__Your objective__: Retype the line with "You are a computer-use agent. 1267x1010" in it, then each line after it to the end of the data, word for word.

(Saved entries)
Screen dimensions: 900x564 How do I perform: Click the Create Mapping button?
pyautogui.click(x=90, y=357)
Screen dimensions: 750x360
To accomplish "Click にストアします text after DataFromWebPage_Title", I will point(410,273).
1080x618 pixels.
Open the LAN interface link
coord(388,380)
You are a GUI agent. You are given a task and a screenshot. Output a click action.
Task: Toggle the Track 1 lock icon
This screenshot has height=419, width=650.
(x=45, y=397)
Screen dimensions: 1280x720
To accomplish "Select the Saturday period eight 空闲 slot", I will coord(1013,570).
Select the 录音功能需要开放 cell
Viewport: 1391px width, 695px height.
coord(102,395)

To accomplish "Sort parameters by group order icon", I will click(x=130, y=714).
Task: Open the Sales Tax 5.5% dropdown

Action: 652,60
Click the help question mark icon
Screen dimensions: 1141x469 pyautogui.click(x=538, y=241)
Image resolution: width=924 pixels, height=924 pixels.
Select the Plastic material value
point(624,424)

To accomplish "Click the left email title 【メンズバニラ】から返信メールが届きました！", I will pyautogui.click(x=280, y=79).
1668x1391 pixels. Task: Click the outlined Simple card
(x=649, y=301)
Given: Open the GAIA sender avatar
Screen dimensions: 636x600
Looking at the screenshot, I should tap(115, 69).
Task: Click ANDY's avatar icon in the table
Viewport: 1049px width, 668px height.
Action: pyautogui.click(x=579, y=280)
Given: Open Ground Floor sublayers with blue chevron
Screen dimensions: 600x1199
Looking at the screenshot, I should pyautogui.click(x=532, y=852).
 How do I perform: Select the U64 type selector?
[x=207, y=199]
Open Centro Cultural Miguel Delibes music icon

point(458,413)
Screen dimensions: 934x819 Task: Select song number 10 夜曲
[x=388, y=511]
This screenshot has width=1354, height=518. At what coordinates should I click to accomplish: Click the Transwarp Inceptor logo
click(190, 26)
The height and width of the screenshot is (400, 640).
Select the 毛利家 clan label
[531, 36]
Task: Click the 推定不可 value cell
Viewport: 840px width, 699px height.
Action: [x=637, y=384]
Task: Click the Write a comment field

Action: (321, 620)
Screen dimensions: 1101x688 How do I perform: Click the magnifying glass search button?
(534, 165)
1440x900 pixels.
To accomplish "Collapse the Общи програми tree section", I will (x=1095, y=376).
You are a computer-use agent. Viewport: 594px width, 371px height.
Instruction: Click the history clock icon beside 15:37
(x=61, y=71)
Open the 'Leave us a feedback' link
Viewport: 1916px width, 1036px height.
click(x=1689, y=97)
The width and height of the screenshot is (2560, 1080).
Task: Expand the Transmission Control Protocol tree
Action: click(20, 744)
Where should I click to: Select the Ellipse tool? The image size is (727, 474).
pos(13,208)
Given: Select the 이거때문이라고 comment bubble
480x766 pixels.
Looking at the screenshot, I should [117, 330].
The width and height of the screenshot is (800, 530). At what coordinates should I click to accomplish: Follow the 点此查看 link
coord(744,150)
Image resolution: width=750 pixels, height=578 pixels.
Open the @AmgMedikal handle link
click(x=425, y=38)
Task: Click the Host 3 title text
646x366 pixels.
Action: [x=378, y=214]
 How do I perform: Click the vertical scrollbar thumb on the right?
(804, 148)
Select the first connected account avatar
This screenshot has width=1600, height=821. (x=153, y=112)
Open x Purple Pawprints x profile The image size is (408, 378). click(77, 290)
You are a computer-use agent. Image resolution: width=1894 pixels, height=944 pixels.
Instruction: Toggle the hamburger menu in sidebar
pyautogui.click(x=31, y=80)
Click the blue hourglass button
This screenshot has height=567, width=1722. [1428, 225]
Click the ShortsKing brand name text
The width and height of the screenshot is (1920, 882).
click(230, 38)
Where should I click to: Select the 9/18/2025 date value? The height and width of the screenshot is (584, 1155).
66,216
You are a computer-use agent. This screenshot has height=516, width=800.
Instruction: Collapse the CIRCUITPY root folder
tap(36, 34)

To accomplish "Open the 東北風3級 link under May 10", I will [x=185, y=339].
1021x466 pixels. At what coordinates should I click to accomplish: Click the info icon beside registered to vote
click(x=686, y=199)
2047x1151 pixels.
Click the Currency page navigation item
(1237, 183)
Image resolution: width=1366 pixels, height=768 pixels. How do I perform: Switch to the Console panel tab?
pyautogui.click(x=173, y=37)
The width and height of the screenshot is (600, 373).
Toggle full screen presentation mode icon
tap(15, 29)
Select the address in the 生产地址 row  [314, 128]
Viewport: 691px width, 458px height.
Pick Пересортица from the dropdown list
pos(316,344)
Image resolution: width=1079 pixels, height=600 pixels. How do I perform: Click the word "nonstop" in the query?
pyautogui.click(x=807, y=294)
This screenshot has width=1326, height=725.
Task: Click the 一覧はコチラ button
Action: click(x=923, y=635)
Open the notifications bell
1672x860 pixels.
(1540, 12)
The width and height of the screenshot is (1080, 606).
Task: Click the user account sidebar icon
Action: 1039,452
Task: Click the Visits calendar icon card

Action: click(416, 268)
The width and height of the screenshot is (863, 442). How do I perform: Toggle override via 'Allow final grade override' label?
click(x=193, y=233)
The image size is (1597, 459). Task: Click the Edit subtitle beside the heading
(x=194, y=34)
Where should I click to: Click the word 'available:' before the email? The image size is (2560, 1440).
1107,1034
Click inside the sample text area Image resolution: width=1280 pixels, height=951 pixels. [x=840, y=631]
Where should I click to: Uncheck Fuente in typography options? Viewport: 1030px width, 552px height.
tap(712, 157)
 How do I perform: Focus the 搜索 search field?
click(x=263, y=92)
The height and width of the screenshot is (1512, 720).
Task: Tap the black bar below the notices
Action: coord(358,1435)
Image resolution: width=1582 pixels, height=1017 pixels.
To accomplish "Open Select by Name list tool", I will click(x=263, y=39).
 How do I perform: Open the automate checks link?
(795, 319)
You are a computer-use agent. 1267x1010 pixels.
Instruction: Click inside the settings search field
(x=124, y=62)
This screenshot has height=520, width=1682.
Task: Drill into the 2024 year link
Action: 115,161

__Reply__:
You are a computer-use agent. 1267x1010 pixels.
Instruction: Click inside the settings search field
(x=124, y=62)
This screenshot has height=520, width=1682.
Task: Drill into the 2024 year link
Action: 115,161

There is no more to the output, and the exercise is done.